┌──

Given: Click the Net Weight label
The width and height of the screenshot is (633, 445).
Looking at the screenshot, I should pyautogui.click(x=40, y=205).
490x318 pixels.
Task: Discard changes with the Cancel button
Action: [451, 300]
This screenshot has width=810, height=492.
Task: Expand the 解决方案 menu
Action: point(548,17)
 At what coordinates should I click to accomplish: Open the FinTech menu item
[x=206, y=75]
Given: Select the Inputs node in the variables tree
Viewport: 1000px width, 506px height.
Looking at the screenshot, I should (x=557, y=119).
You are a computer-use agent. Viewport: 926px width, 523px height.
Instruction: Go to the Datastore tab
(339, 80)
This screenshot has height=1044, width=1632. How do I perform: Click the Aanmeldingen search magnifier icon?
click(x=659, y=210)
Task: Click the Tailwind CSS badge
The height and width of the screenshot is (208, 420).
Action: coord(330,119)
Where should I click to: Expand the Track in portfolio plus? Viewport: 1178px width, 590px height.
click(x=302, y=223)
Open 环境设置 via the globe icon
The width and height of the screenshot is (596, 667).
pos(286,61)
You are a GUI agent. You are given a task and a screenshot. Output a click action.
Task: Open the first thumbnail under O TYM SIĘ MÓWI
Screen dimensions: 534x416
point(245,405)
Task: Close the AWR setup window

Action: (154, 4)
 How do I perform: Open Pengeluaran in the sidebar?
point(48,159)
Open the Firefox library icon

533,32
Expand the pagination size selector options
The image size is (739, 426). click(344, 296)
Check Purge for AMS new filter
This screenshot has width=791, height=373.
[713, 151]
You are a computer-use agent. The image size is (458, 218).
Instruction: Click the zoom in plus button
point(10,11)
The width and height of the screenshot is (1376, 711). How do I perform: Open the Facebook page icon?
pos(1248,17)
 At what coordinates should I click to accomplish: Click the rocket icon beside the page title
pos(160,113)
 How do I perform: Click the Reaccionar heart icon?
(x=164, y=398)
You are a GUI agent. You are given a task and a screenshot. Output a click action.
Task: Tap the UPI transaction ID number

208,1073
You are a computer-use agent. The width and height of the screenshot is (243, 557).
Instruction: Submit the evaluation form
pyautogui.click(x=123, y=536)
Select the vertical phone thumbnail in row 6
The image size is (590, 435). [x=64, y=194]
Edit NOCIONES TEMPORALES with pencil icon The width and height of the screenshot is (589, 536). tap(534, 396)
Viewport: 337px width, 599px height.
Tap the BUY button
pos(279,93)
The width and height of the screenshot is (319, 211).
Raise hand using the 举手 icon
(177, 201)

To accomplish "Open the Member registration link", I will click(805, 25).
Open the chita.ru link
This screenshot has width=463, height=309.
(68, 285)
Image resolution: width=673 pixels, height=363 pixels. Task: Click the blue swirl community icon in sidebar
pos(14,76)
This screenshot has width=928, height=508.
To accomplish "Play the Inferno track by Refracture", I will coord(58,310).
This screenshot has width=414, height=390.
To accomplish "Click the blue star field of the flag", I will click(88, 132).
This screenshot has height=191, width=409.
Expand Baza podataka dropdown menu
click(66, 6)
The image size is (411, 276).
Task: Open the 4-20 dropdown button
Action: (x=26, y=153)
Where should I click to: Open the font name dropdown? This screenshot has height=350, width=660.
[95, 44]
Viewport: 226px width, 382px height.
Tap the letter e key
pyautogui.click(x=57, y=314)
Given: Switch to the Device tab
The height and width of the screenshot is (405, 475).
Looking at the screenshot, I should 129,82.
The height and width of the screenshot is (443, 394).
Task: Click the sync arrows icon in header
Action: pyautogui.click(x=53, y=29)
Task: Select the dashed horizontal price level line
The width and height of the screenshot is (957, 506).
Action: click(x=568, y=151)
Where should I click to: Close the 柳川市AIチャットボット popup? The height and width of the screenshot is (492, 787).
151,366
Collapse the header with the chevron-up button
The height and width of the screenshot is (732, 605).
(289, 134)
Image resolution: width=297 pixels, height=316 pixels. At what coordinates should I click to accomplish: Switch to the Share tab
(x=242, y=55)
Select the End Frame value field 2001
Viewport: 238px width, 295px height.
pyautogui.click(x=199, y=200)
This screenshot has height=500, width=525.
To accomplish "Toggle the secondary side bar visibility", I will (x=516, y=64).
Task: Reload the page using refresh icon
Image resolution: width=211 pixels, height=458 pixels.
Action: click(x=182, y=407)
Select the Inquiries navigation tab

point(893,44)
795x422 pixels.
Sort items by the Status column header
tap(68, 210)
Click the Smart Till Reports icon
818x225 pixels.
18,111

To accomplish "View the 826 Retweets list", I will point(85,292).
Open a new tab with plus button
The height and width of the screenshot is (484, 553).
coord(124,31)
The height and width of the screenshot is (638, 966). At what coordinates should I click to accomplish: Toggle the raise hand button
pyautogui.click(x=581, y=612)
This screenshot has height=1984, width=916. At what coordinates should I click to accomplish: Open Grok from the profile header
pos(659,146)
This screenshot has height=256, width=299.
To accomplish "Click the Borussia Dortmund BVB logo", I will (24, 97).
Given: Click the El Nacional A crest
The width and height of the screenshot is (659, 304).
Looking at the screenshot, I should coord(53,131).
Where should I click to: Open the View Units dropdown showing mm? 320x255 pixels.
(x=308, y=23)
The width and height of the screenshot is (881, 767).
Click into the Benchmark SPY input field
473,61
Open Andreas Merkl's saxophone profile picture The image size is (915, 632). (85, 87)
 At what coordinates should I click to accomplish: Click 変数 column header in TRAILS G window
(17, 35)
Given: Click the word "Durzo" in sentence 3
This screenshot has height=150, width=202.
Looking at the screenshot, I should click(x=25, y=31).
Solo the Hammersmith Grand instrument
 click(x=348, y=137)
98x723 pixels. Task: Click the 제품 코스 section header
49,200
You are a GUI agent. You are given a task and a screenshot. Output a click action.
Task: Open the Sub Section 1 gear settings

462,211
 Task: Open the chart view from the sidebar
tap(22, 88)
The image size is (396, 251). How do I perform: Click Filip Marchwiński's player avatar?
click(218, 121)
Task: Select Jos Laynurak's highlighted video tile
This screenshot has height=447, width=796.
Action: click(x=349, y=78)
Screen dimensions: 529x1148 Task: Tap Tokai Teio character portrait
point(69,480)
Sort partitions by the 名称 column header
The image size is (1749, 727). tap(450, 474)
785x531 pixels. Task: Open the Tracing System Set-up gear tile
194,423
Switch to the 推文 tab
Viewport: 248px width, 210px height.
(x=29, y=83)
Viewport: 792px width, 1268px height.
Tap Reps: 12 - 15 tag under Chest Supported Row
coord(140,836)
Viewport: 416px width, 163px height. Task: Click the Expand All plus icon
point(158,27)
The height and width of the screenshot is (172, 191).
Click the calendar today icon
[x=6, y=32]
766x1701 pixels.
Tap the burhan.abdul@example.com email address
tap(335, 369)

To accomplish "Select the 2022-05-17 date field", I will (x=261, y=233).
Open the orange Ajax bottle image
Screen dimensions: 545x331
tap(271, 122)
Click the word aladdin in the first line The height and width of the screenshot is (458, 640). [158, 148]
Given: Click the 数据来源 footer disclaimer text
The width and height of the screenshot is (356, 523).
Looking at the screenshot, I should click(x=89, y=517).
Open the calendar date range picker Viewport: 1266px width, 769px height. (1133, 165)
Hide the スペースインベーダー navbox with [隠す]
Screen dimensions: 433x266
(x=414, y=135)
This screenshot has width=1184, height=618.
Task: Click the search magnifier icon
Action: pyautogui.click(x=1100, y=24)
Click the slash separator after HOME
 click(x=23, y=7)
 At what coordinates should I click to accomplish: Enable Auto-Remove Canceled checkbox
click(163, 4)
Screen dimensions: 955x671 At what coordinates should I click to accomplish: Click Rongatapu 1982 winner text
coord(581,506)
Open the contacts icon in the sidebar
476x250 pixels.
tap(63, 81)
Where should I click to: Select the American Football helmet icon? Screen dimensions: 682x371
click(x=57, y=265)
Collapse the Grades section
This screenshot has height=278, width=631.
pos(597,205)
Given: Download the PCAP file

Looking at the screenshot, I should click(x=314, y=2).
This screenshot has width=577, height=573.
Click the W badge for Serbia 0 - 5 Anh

└──

--- Exercise directions ---
Taking the material above, extract exactly and only the lines from the line with "Click into the Benchmark SPY input field" to the line with "Click the word aladdin", inclusive of both.

--- Exercise output ---
Click into the Benchmark SPY input field
473,61
Open Andreas Merkl's saxophone profile picture The image size is (915, 632). (85, 87)
 At what coordinates should I click to accomplish: Click 変数 column header in TRAILS G window
(17, 35)
Given: Click the word "Durzo" in sentence 3
This screenshot has height=150, width=202.
Looking at the screenshot, I should click(x=25, y=31).
Solo the Hammersmith Grand instrument
 click(x=348, y=137)
98x723 pixels. Task: Click the 제품 코스 section header
49,200
You are a GUI agent. You are given a task and a screenshot. Output a click action.
Task: Open the Sub Section 1 gear settings

462,211
 Task: Open the chart view from the sidebar
tap(22, 88)
The image size is (396, 251). How do I perform: Click Filip Marchwiński's player avatar?
click(218, 121)
Task: Select Jos Laynurak's highlighted video tile
This screenshot has height=447, width=796.
Action: click(x=349, y=78)
Screen dimensions: 529x1148 Task: Tap Tokai Teio character portrait
point(69,480)
Sort partitions by the 名称 column header
The image size is (1749, 727). tap(450, 474)
785x531 pixels. Task: Open the Tracing System Set-up gear tile
194,423
Switch to the 推文 tab
Viewport: 248px width, 210px height.
(x=29, y=83)
Viewport: 792px width, 1268px height.
Tap Reps: 12 - 15 tag under Chest Supported Row
coord(140,836)
Viewport: 416px width, 163px height. Task: Click the Expand All plus icon
point(158,27)
The height and width of the screenshot is (172, 191).
Click the calendar today icon
[x=6, y=32]
766x1701 pixels.
Tap the burhan.abdul@example.com email address
tap(335, 369)

To accomplish "Select the 2022-05-17 date field", I will (x=261, y=233).
Open the orange Ajax bottle image
Screen dimensions: 545x331
tap(271, 122)
Click the word aladdin in the first line The height and width of the screenshot is (458, 640). [158, 148]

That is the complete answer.